■ **Your goal**:
Rewrite the lines below, from the line holding "Open the Direct Grant X509 dropdown" through the line holding "coord(1873,1353)", inclusive, as a Markdown table with the columns Row and Line. Number the rows in order and leave out blank lines.

Saved entries:
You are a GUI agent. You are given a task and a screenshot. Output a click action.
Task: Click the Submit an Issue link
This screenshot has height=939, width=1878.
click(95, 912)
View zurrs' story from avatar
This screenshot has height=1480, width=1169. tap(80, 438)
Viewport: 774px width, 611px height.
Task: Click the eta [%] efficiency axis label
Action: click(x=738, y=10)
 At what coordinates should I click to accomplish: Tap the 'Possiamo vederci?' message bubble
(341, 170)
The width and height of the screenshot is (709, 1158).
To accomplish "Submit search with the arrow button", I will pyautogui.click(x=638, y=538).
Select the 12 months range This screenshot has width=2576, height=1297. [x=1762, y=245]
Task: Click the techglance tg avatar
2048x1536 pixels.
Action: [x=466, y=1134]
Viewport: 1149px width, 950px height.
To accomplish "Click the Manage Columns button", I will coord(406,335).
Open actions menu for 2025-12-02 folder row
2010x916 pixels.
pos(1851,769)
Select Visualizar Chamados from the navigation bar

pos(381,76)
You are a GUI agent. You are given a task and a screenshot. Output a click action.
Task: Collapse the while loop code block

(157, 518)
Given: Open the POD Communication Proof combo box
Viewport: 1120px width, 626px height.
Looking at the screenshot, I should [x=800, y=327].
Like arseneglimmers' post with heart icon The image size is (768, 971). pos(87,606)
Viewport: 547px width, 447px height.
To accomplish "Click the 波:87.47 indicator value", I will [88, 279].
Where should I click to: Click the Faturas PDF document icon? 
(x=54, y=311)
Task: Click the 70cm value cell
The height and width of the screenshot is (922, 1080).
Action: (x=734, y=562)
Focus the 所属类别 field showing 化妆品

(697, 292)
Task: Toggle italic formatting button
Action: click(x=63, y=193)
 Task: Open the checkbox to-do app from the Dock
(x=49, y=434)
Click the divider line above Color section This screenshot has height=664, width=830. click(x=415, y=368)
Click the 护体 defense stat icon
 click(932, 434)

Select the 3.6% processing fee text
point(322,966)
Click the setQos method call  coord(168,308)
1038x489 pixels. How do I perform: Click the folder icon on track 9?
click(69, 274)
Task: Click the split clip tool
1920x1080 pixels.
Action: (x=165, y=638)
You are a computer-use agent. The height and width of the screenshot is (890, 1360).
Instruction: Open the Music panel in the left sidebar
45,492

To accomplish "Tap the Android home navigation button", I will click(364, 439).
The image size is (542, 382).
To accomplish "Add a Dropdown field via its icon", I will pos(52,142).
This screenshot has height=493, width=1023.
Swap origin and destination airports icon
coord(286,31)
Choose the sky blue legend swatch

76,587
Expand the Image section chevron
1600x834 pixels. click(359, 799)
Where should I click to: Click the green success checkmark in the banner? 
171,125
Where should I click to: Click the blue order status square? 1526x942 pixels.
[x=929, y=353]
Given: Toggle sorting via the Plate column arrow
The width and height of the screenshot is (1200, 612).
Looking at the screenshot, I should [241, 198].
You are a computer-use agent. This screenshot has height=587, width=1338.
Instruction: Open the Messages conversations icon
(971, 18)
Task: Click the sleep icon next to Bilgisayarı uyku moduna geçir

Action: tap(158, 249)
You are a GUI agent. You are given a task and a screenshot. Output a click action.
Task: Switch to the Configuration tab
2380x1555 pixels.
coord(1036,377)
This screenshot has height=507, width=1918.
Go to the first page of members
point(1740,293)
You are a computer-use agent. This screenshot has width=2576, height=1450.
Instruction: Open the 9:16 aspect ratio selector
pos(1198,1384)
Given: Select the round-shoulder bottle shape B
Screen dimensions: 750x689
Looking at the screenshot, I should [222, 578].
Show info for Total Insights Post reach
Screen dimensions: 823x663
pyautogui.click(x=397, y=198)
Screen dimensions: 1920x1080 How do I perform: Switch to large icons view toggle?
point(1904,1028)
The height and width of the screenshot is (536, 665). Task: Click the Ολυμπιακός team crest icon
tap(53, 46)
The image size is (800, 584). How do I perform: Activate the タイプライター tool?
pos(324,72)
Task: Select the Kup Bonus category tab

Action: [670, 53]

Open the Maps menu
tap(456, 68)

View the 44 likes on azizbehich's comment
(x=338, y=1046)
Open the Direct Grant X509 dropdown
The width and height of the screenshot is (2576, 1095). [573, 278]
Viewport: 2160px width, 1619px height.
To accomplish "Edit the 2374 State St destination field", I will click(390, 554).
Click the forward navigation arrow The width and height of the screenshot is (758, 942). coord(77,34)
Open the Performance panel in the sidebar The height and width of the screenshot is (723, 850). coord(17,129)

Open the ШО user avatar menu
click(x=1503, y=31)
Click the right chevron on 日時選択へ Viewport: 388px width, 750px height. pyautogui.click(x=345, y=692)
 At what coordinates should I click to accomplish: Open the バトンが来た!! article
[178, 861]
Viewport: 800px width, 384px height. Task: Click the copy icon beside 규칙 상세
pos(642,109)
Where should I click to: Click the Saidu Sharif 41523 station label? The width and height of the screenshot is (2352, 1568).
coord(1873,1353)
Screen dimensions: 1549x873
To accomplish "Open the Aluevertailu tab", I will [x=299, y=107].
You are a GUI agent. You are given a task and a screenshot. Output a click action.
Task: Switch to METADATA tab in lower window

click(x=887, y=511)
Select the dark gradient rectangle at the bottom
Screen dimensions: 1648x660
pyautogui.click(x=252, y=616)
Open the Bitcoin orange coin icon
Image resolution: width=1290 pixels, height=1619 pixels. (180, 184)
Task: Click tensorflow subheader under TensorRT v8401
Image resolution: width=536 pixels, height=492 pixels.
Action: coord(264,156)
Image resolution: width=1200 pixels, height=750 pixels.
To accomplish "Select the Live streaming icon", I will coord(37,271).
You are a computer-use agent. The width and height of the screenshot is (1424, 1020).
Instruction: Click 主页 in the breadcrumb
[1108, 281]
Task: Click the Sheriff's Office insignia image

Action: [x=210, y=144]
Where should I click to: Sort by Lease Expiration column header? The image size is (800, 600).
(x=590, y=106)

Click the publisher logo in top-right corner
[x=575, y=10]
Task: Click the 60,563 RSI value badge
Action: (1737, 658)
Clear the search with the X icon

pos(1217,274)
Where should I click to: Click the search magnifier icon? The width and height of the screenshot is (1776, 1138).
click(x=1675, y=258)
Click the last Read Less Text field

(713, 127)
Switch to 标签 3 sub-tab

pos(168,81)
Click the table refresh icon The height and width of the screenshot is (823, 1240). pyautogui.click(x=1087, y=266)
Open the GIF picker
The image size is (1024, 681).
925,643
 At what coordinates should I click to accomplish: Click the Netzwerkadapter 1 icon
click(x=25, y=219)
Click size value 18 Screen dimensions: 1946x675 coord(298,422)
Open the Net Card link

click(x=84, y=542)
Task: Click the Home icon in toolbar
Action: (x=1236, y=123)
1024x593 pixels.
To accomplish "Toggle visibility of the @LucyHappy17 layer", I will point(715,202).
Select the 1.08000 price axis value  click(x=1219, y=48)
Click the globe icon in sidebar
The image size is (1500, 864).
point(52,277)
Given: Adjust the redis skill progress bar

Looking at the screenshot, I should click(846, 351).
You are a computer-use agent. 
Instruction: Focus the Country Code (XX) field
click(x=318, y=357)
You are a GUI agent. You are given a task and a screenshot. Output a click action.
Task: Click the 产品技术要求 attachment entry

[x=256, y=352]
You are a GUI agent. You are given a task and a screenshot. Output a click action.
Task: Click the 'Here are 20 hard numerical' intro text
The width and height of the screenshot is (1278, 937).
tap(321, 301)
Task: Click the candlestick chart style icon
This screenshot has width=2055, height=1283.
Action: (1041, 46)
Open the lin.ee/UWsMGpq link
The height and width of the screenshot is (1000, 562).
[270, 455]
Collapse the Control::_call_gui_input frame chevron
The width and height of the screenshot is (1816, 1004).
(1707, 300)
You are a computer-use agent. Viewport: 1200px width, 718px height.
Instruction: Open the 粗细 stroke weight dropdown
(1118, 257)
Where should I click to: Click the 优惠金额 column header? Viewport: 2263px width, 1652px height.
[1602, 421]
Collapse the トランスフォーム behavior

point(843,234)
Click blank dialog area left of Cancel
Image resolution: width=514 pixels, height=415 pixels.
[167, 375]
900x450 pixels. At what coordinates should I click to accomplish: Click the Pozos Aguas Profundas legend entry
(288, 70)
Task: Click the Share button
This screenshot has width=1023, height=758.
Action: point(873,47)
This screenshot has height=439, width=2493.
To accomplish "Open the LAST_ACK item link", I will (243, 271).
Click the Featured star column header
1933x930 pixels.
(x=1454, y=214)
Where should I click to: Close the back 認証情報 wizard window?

■ **Complete response**:
| Row | Line |
|---|---|
| 1 | Open the Direct Grant X509 dropdown |
| 2 | The width and height of the screenshot is (2576, 1095). [573, 278] |
| 3 | Viewport: 2160px width, 1619px height. |
| 4 | To accomplish "Edit the 2374 State St destination field", I will click(390, 554). |
| 5 | Click the forward navigation arrow The width and height of the screenshot is (758, 942). coord(77,34) |
| 6 | Open the Performance panel in the sidebar The height and width of the screenshot is (723, 850). coord(17,129) |
| 7 | Open the ШО user avatar menu |
| 8 | click(x=1503, y=31) |
| 9 | Click the right chevron on 日時選択へ Viewport: 388px width, 750px height. pyautogui.click(x=345, y=692) |
| 10 |  At what coordinates should I click to accomplish: Open the バトンが来た!! article |
| 11 | [178, 861] |
| 12 | Viewport: 800px width, 384px height. Task: Click the copy icon beside 규칙 상세 |
| 13 | pos(642,109) |
| 14 | Where should I click to: Click the Saidu Sharif 41523 station label? The width and height of the screenshot is (2352, 1568). |
| 15 | coord(1873,1353) |